How to Find Out Whether Your Hospital Is Non-Profit

Knowing a hospital’s ownership type tells you what financial protections and assistance programs you may be entitled to. Here are the most reliable ways to check:

  • IRS Tax Exempt Organization Search: The IRS maintains a public database at apps.irs.gov where you can search for any organization’s 501(c)(3) status. If the hospital appears in this database, it’s tax-exempt and subject to all the financial assistance and billing requirements under Section 501(r).10Internal Revenue Service. Tax Exempt Organization Search
  • CMS Hospital Ownership Data: The Centers for Medicare and Medicaid Services publishes detailed ownership information for every Medicare-certified hospital, including whether the facility is classified as voluntary (non-profit), proprietary (for-profit), or governmental.11Centers for Medicare and Medicaid Services Data. Hospital All Owners
  • The hospital’s own website: Most hospitals disclose their ownership structure in an “About Us” section, and non-profit hospitals are typically required to make their financial assistance policies available online.
  • IRS Form 990: Non-profit hospitals file Form 990 annually, and these filings are public. They reveal executive compensation, total revenue, charity care spending, and community benefit details. Several free databases make these filings searchable.

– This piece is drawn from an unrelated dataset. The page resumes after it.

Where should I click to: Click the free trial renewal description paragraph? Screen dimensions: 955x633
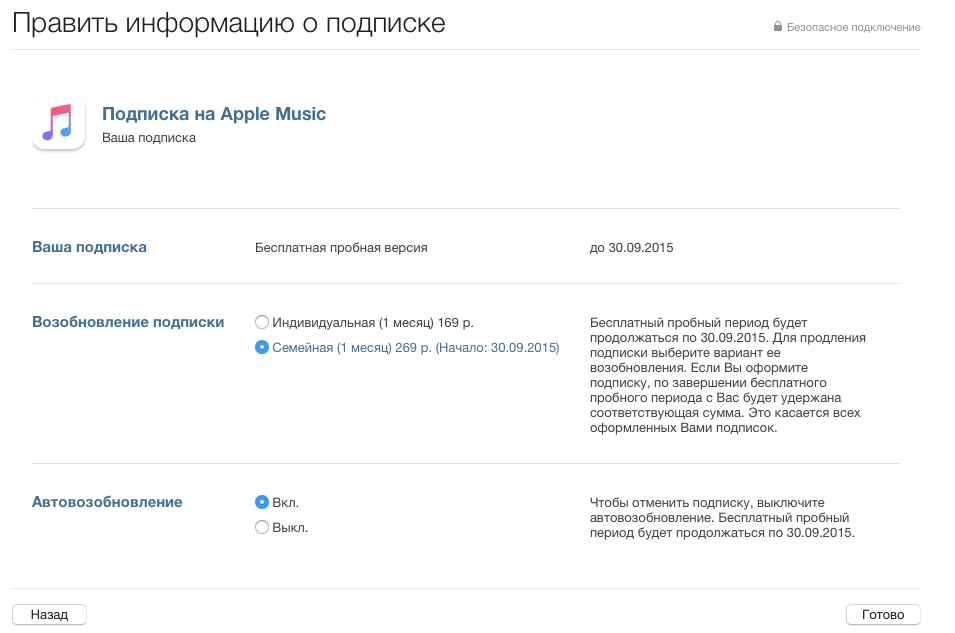coord(728,375)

If you’re facing a large hospital bill, the first step is always to determine whether the hospital is non-profit. If it is, request a copy of the financial assistance policy and apply before the hospital initiates collection. The protections under Section 501(r) are significant, but they only help if you use them before the billing process advances past the point where the hospital has met its obligation to notify you.